| AIM OF THE TASK |
Copy the stretch of records from the line containing "Where should I click to: Open Labels" through the line containing "tap(1220, 135)", substituting "side panel" for "sidebar" and changing nothing else.

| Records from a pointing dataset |
◇ ◇ ◇ ◇ ◇

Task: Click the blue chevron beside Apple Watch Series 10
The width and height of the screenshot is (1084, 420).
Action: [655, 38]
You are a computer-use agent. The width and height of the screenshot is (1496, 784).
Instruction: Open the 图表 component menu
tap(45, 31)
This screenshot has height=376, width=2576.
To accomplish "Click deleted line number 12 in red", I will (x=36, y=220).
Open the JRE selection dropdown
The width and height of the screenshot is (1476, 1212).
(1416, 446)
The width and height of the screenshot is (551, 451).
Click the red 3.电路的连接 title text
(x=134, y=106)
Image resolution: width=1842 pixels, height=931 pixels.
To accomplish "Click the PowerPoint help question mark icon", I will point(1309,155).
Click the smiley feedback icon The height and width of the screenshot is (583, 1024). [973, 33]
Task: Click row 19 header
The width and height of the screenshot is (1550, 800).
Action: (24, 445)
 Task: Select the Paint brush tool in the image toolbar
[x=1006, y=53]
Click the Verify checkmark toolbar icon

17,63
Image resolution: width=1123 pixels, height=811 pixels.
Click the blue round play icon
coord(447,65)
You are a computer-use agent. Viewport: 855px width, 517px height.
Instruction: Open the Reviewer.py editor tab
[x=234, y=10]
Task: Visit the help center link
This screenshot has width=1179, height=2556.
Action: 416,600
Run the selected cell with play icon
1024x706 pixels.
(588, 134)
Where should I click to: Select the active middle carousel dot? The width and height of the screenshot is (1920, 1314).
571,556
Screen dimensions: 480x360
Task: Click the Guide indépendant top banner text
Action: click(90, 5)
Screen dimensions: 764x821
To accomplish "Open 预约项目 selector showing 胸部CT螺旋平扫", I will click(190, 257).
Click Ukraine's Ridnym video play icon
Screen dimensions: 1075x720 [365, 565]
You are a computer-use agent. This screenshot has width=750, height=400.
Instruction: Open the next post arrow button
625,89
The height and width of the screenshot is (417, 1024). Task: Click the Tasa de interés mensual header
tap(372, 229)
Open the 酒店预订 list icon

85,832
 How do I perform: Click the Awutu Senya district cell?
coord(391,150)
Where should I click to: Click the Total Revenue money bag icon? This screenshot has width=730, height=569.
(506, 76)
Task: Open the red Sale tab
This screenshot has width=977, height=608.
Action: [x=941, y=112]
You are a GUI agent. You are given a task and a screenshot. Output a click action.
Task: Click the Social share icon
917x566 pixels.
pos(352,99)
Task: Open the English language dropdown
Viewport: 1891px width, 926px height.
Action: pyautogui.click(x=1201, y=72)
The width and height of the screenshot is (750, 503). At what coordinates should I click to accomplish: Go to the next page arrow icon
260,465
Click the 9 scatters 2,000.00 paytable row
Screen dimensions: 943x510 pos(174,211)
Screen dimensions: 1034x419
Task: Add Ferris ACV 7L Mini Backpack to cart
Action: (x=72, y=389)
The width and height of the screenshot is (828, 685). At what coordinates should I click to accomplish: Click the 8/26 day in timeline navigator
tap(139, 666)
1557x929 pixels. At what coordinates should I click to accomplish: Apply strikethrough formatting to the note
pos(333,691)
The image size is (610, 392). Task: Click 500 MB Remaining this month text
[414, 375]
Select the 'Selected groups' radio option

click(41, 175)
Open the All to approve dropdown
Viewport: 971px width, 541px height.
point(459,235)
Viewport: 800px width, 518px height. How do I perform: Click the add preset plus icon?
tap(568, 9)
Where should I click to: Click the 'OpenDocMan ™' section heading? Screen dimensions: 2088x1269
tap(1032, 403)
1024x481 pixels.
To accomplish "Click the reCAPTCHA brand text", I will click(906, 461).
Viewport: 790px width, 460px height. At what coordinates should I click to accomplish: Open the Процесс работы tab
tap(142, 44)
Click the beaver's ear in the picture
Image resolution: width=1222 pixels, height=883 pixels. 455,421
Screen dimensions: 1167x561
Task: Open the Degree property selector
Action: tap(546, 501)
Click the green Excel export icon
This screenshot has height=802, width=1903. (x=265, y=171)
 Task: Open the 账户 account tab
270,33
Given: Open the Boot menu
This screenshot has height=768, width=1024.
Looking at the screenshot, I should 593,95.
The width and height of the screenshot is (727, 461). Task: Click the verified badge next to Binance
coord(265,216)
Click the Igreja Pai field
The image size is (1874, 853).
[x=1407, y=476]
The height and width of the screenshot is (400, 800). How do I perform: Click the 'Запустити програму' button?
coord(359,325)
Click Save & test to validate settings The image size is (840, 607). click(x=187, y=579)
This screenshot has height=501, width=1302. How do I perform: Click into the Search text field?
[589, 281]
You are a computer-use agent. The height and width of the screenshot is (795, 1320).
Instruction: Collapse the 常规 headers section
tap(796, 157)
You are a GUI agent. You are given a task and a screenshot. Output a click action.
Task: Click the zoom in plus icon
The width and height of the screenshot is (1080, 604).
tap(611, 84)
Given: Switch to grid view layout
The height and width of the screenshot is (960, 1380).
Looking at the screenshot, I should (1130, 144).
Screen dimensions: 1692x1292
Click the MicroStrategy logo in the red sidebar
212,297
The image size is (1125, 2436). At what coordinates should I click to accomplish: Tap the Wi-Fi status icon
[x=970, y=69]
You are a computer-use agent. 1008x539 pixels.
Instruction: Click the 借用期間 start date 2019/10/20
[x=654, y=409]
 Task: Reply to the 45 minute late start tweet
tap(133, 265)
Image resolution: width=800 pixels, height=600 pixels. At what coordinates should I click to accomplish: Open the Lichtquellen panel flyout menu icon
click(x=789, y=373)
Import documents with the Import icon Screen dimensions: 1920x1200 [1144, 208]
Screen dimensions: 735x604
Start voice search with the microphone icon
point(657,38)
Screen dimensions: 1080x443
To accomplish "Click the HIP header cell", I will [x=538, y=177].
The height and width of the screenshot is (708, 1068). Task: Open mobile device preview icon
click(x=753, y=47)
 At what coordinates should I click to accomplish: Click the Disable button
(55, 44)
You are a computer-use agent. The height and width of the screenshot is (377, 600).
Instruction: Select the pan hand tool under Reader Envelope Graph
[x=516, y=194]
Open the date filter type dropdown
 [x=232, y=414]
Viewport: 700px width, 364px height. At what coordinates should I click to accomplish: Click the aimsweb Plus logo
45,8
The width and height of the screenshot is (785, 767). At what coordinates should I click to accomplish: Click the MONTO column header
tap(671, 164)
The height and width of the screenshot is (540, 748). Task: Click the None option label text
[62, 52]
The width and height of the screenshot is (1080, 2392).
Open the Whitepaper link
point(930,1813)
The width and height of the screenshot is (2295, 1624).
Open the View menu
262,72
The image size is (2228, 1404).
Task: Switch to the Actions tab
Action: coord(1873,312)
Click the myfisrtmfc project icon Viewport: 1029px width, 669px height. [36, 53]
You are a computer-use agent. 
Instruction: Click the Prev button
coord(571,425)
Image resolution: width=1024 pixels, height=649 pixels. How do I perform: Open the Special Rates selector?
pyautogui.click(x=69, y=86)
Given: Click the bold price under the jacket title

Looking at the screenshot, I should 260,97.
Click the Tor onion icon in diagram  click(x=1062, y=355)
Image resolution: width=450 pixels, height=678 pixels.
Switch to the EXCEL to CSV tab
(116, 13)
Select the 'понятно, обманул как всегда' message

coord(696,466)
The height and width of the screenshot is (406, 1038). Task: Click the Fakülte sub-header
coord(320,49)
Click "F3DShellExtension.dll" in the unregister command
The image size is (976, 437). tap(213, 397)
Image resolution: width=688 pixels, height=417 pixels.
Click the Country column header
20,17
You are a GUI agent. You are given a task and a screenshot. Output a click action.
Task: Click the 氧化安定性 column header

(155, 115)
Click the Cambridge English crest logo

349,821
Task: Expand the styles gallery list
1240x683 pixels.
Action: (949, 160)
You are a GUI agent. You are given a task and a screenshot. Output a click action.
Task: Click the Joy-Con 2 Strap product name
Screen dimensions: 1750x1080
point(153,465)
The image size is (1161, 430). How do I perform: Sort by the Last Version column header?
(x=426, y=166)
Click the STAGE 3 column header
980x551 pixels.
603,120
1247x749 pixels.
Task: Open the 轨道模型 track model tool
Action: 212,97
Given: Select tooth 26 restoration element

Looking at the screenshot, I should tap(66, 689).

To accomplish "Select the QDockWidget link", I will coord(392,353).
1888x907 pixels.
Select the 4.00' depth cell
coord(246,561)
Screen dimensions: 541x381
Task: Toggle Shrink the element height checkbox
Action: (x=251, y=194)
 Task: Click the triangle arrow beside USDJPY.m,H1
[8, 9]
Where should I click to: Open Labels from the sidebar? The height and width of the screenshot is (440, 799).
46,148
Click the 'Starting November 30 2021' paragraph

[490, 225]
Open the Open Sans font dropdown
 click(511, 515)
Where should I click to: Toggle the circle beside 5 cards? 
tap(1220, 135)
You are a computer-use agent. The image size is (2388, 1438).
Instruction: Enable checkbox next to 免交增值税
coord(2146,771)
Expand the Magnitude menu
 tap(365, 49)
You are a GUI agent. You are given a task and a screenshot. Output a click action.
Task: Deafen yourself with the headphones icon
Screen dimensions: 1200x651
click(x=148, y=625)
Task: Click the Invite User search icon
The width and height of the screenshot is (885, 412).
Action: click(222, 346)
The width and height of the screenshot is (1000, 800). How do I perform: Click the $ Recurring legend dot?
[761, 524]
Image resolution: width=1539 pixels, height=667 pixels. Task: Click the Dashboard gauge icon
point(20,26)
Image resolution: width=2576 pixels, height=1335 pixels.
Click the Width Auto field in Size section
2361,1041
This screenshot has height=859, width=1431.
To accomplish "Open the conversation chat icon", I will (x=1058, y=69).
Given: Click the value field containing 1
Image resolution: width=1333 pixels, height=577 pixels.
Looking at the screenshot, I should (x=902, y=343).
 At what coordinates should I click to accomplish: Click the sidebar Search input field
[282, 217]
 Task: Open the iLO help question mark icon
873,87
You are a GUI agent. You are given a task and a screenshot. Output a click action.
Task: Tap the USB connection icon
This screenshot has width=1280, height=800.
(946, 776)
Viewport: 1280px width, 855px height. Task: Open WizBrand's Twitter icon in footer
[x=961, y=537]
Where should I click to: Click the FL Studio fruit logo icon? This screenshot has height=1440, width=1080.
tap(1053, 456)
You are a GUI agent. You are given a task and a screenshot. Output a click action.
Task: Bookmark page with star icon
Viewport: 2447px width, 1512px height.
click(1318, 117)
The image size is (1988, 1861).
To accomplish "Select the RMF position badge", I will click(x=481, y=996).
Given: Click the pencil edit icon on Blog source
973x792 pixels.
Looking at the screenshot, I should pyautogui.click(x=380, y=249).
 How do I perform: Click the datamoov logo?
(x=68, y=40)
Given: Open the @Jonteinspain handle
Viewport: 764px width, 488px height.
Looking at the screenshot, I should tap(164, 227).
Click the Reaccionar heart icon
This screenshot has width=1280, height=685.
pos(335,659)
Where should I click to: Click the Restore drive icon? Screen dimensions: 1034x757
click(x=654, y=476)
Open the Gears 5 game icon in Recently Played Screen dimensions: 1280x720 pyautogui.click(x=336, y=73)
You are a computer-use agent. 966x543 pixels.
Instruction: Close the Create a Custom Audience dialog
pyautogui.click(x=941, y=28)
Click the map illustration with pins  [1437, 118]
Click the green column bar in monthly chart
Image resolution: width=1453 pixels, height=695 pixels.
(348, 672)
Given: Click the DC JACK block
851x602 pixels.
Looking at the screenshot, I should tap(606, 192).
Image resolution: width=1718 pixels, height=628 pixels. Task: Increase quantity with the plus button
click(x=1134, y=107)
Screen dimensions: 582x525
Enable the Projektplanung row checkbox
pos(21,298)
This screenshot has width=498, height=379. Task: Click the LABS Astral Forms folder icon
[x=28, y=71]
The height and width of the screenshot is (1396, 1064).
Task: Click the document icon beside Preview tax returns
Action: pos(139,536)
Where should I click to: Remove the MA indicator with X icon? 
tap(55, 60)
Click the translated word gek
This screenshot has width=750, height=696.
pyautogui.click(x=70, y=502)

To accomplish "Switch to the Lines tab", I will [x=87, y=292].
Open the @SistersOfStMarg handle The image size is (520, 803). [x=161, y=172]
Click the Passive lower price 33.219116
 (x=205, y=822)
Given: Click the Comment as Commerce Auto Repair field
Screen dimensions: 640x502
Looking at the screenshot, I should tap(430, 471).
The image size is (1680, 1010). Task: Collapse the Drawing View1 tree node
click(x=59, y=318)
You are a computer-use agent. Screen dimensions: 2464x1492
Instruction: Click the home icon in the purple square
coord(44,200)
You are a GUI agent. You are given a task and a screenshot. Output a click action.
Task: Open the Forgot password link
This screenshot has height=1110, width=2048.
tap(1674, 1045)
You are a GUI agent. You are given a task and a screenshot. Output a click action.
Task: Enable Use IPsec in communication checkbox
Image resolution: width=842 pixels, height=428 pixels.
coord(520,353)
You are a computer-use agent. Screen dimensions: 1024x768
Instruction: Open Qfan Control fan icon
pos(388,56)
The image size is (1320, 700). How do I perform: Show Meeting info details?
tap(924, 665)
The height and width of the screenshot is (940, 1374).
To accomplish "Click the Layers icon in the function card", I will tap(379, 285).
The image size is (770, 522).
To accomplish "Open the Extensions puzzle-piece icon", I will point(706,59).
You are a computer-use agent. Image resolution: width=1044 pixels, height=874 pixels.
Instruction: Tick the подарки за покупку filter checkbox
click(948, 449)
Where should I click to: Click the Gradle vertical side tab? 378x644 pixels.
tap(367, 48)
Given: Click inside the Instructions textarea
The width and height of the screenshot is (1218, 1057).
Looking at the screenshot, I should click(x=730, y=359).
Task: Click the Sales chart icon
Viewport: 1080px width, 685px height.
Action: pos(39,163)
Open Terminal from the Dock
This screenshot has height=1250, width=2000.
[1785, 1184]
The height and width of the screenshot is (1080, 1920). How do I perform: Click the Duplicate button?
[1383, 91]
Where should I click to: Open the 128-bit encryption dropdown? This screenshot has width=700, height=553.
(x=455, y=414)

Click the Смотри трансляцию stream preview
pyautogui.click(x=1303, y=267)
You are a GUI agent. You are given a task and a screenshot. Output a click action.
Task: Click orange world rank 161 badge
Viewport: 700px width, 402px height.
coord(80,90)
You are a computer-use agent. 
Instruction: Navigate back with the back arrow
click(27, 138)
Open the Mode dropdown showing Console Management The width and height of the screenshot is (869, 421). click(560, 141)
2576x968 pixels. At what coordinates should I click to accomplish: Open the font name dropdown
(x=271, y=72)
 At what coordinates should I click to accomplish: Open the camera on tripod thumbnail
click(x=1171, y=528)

◇ ◇ ◇ ◇ ◇

| TASK RESULT |
Where should I click to: Open Labels from the side panel? The height and width of the screenshot is (440, 799).
46,148
Click the 'Starting November 30 2021' paragraph

[490, 225]
Open the Open Sans font dropdown
 click(511, 515)
Where should I click to: Toggle the circle beside 5 cards? 
tap(1220, 135)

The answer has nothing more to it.